Me: you tellin me a shrimp fried this rice lol
Benihana Chef: ha ha
Shrimp Under Chef’s Hat: he knows too much
Toothpaste sure knows how to ruin whatever you’re drinking.
I’m bored, think I’ll go to the mall, find a great parking spot, sit in my car with my reverse lights on
doctor looking at his iPad: oh no, this isn’t good …
Me: give it to me straight doc what is it
doctor: well, I forgot my wifi password
To all the men out there without ponytails: What are you afraid of? SUCCESS???
Costume idea:
Dress up like milkshake, wait in the yard.
Memoirs of a Fish Stick
10-year old son: How’s it been being a political scientist with all this political stuff going on?
Me: [Stares blankly into the distance.]
My girlfriend just called me old fashioned.
I almost dropped my Walkman.
Remove dead skin by hurling yourself into an active volcano.
The new options on Facebook look like the life cycle of every relationship I’ve ever had
cannibals be like “lose 20 pounds in a week” then eat your arm
me: have you seen my shoes?
dad: I saw them on your feet once
me: I’m serious can you be more specific
dad: hi serious, I’m more specific
And your jalapeños, are they poppered in house?
Whenever anyone smiles at me, I change all my passwords.
Stubbed my toe leaving the hospital.

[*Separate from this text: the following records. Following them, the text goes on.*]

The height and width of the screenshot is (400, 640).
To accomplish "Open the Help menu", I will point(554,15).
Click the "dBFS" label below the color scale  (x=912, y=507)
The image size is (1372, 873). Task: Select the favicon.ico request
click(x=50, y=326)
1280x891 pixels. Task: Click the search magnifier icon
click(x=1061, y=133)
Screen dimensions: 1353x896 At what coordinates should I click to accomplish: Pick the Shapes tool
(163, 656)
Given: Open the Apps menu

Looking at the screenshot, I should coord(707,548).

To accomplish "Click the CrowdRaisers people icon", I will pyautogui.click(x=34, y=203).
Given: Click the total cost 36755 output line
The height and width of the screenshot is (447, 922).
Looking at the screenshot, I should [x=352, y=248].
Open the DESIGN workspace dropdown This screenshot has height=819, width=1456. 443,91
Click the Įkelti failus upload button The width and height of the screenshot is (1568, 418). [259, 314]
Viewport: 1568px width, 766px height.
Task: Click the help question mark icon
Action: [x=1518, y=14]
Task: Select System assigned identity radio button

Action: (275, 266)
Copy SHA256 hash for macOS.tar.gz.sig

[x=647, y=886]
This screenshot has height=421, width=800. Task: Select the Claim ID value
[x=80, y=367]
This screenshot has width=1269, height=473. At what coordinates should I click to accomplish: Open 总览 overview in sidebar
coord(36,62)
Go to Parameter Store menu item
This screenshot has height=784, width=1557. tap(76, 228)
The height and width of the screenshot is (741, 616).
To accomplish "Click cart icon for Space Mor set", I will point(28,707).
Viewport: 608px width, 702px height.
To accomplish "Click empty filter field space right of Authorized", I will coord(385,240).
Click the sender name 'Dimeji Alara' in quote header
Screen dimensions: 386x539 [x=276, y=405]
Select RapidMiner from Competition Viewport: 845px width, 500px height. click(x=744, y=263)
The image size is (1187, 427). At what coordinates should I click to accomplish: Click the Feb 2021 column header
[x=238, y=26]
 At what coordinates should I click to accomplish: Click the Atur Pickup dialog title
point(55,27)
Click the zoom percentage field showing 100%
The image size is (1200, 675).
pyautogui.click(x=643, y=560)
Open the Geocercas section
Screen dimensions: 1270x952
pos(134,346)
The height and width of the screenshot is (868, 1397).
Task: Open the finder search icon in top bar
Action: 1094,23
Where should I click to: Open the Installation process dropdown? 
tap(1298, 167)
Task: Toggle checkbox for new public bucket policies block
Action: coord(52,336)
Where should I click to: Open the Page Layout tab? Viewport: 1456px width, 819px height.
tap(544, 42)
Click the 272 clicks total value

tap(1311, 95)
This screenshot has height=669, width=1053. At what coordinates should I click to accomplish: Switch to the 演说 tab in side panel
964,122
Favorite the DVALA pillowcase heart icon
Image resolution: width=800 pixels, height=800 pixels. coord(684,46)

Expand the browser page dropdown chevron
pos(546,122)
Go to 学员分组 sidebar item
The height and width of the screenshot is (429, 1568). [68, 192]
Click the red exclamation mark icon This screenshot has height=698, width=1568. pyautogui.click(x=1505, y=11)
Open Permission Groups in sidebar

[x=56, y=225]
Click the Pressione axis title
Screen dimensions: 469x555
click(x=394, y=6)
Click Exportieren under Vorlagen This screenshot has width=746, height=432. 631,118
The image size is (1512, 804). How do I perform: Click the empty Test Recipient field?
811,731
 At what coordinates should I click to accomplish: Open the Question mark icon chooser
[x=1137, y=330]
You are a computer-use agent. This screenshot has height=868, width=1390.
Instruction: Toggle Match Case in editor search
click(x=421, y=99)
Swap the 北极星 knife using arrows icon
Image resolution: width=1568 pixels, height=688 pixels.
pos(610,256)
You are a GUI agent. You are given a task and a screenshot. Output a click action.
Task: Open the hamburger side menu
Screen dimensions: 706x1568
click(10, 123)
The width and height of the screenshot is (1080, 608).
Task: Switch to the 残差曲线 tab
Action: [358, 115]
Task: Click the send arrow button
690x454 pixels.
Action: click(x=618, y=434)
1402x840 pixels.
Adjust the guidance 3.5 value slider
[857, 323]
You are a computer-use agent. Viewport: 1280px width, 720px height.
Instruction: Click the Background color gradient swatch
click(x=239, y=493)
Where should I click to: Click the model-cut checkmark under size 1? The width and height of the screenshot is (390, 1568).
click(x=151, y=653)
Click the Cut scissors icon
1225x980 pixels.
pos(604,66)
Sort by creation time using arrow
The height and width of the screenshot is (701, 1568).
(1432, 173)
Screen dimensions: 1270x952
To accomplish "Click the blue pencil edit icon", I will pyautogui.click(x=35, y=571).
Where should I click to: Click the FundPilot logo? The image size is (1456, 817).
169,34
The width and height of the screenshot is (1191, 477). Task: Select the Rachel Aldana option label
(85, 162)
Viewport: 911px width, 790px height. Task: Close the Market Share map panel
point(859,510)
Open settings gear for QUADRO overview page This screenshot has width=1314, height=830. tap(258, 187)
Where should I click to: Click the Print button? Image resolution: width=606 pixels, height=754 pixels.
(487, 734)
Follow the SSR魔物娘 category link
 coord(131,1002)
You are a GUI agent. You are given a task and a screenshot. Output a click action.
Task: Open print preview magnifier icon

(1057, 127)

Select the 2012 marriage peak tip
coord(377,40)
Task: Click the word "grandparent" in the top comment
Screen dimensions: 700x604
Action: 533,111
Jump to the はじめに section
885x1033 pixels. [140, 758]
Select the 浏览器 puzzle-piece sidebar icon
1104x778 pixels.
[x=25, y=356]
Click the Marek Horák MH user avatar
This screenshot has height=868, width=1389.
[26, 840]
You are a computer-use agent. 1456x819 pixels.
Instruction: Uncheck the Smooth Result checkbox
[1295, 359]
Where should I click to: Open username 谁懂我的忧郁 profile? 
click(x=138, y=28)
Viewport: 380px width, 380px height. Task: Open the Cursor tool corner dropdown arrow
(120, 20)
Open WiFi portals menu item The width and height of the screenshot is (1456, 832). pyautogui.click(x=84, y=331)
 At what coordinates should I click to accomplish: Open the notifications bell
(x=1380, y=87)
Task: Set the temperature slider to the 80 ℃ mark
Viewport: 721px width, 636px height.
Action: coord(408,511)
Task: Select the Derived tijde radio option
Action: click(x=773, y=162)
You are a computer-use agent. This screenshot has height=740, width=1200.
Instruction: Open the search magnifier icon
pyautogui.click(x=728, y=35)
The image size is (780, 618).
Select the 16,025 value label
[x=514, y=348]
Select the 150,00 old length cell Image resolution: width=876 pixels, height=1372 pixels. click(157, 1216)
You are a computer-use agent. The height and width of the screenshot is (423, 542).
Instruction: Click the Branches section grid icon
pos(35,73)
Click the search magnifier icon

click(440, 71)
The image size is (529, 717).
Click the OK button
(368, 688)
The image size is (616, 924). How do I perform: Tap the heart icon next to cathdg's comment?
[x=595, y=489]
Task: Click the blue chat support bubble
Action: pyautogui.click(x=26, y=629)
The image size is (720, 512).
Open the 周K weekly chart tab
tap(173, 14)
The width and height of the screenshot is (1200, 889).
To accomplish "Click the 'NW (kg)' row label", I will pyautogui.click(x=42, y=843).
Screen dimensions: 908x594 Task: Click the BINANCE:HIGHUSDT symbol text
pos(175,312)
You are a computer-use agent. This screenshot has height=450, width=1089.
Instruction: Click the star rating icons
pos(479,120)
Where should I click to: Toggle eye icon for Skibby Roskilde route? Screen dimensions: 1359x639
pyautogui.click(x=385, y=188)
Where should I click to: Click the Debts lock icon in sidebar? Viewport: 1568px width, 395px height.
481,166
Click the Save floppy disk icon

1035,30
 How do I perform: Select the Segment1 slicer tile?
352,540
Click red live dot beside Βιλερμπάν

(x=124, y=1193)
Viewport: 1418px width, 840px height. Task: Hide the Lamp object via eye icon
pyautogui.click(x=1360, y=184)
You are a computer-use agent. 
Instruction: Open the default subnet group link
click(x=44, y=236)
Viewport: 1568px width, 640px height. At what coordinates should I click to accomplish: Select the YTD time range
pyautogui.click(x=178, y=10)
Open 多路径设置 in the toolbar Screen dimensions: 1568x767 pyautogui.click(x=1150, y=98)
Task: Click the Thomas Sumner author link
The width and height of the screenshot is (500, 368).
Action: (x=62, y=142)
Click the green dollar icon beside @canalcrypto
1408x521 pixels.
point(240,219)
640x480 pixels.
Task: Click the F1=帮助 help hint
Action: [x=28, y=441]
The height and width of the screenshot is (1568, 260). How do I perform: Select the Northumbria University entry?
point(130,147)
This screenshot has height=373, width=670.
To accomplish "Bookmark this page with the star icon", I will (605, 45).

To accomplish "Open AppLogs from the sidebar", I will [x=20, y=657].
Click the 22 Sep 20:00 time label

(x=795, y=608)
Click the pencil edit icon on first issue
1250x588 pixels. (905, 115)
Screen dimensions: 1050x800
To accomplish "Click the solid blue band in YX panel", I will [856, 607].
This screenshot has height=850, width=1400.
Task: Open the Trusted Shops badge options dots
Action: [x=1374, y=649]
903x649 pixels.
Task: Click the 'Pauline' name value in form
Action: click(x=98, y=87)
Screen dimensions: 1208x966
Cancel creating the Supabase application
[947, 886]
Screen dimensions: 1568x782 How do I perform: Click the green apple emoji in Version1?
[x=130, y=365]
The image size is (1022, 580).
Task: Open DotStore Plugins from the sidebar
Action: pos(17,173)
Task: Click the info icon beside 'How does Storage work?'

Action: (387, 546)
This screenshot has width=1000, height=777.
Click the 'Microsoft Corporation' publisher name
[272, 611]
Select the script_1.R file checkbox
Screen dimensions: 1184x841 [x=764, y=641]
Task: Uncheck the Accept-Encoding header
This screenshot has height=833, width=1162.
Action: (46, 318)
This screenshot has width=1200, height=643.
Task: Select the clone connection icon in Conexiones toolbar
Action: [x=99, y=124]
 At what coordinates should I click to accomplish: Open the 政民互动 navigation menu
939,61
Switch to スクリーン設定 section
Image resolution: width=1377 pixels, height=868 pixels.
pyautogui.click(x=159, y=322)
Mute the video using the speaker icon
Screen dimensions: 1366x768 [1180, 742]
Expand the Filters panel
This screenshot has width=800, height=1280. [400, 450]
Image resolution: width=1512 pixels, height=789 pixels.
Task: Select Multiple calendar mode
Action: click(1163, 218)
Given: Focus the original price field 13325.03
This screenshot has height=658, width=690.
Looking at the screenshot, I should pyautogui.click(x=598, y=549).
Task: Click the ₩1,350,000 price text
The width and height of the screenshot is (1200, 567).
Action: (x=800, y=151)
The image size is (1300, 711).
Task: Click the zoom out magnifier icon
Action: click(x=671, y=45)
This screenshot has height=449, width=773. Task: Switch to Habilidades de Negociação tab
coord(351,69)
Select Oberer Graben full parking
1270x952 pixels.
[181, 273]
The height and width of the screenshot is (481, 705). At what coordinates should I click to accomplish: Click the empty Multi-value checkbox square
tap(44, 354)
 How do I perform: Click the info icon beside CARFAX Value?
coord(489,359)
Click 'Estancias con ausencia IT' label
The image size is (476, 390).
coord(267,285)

Called my doctor complaining of a painful discharge.
My wife would bring a hoodie to the Sun “just in case.”
Going to a Kenny G concert must feel like being on hold for two hours.
I just yelled “WAKE UP,” to which my 4 year old responded “WHYDONTYOUPUTONALITTLEMAKEUP,” so no one question my parenting ever again.
Me: *dies*
My kids: *taking out Ouija board*
H-I
M-O-M
W-H-A-T
A-R-E
Y-O-U
M-A-K-I-N-G
F-O-R
D-I-N-N-E-R?
A word of caution from someone who took two (2) of his kids to their initial orthodontist appointments today: Before you decide that you can afford to have children, remember that children have teeth.
art teacher: …and that’s how you paint a face
picasso: *running in* sorry, i’m late. what did i miss?
My mom asked me to text her at 5pm to remind her to get her thyroid medication so I do have plans
Someone told me carrots with dry ranch seasoning tastes like Doritos, do not tell me this pandemic didn’t mess with people’s minds. You know what tastes like Doritos? Doritos.
I’m sorry but divorce stories aren’t specific enough. If I sat through 3 slideshows of your wedding shoes I want details. How long did he let that saucepan “soak”.
“It’s hotter than a junkie’s spoon in July”
Excuse me, what kind of Florida metric system are we using now??
My son forgot he needed a new spiral notebook for today & is annoyed I don’t have one like, sorry our house didn’t magically turn into a Staples last night.
[At a bar]
Guy: Did it hurt?
Me: What?
G: When you fell walking in. I saw you fall on your face. Everyone saw.
Role playing didnt go so well last night. She was the hot sexy teacher and I the rebel student..so I ditched class. Cause schools for nerds.